Drilled the Left Tanks Capacitive and Vent Penetrations

Next I was able to locate the vent and capacitive sender connection locations on the Left Tank. I still need to figure out where I want to put the vapor return line for the possible EFI setup. The washer you see in this picture is likely the location I will use. I also thought about putting it where the mark is on the rib inside the stiffening circle you see there. I do not know…but will decide in the next few days.

That was all that I had time for, so I closed up shop for the weekend.

Categories: Tanks

Drilled Fuel Caps

October 18th, 2012 No comments

Drilled the Fuel Cap Flanges

This week has been a little hectic as my Grandmother passed away last Friday. With all the ramping up to the funeral and family coming into town, time is short. I was able to get out to the shop and at least get the fuel cap flanges clamped into place and drilled. As you can see, I am using the “deluxe” locking caps. I have heard, and experienced, the stock caps. They are tough to open. These however are very nice and smooth in operation. I think they look nicer too.

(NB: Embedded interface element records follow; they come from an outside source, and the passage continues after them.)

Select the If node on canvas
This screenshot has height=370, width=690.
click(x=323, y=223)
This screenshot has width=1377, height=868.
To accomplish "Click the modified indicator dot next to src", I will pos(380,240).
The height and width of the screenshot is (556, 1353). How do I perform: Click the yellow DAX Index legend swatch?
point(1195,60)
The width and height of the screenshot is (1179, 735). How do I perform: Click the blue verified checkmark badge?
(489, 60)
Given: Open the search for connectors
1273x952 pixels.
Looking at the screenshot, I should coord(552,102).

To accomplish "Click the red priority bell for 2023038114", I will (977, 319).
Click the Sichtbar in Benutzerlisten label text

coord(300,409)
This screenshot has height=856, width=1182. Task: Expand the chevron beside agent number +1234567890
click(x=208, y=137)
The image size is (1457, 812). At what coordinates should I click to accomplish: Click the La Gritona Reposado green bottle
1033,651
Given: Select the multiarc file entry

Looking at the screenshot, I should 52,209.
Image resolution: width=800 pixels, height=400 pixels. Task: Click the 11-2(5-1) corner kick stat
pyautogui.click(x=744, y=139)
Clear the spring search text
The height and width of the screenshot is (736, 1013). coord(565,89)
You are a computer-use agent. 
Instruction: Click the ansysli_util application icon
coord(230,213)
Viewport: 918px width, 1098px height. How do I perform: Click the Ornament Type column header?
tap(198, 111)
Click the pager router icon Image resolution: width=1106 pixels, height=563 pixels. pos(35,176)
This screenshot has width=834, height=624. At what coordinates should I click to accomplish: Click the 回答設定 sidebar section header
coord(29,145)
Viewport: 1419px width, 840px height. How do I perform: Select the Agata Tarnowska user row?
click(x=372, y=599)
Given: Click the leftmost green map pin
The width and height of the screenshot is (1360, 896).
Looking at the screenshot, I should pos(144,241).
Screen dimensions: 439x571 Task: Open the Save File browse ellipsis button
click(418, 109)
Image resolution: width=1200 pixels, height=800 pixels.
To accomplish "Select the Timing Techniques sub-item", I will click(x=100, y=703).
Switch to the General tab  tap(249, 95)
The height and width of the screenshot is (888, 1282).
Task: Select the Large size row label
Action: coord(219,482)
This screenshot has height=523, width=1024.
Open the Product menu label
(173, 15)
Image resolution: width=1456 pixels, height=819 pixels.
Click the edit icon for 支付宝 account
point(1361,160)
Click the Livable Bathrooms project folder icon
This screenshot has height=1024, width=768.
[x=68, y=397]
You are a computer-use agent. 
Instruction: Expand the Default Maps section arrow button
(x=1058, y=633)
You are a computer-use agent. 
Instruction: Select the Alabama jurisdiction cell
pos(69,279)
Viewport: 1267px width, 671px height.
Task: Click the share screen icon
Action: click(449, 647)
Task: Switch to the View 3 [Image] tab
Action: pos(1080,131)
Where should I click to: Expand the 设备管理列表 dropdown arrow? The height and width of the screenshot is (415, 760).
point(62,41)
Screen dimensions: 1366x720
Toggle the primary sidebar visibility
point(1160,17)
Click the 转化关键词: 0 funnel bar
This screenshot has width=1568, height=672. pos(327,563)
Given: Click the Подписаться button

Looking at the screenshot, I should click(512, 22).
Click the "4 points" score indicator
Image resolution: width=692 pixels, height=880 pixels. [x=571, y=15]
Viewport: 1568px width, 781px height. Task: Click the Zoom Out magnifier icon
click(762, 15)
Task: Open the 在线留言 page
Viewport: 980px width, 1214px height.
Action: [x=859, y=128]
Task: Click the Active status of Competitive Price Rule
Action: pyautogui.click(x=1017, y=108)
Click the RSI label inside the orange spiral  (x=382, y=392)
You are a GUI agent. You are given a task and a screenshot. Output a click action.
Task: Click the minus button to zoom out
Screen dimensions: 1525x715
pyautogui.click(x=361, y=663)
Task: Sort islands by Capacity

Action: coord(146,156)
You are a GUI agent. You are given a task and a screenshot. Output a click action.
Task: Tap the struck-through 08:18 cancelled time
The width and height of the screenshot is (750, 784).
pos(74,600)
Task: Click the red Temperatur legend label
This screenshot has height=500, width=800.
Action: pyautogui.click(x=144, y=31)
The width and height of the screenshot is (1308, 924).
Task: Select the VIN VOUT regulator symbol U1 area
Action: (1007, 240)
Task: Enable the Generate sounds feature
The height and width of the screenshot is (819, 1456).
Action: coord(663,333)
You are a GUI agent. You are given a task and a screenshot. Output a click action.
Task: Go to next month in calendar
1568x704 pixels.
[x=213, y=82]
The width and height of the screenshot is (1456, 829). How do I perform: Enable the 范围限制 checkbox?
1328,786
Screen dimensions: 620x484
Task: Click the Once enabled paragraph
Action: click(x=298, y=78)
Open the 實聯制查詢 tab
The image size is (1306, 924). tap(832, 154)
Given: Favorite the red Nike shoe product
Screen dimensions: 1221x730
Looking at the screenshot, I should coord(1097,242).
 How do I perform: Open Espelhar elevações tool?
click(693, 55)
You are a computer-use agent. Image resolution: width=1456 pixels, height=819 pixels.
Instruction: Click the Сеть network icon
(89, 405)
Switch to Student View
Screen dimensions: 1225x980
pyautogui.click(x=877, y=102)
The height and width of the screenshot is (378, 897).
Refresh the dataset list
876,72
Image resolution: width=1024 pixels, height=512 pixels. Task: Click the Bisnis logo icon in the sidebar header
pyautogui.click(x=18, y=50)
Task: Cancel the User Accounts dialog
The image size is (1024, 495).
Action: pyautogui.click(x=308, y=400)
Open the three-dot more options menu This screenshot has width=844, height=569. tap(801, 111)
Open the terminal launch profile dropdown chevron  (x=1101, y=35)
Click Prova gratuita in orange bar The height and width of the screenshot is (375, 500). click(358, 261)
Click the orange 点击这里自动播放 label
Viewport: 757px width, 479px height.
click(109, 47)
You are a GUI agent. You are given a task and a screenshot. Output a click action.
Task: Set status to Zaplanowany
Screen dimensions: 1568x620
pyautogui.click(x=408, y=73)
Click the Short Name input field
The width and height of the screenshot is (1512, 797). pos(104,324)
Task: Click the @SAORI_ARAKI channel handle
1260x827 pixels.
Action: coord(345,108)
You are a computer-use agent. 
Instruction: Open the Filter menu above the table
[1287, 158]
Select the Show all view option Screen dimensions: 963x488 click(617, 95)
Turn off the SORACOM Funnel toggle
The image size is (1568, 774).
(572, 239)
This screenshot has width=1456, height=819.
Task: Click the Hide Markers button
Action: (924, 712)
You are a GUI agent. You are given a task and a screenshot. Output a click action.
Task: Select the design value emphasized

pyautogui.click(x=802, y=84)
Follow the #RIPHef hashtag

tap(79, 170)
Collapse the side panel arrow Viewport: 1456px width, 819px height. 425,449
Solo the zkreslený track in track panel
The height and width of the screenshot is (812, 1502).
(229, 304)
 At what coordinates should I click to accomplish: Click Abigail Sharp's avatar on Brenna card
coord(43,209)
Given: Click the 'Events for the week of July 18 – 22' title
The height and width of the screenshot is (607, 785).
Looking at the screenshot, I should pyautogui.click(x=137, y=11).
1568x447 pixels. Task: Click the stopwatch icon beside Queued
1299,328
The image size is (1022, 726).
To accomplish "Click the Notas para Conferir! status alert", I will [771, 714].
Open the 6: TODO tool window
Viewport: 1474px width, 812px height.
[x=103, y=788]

The stock cap flanges are bent to match the curvature of the tank skin. These deluxe caps are machined to the curvature. The difference in the build is that you have to use all different length rivets on the deluxe where the same rivet length is used on the stock.

I centered the cap in the hole, clamped it in place and drilled each rivet hole. As I drilled one, I clecoed it, then went 180° and drilled that and clecoed. I followed a star pattern like you would when installing lug nuts on a wheel. Once complete, I checked the alignment again. Not that I could do anything about it, but for sanity sake. The look good to me. That was all I could get done for the day.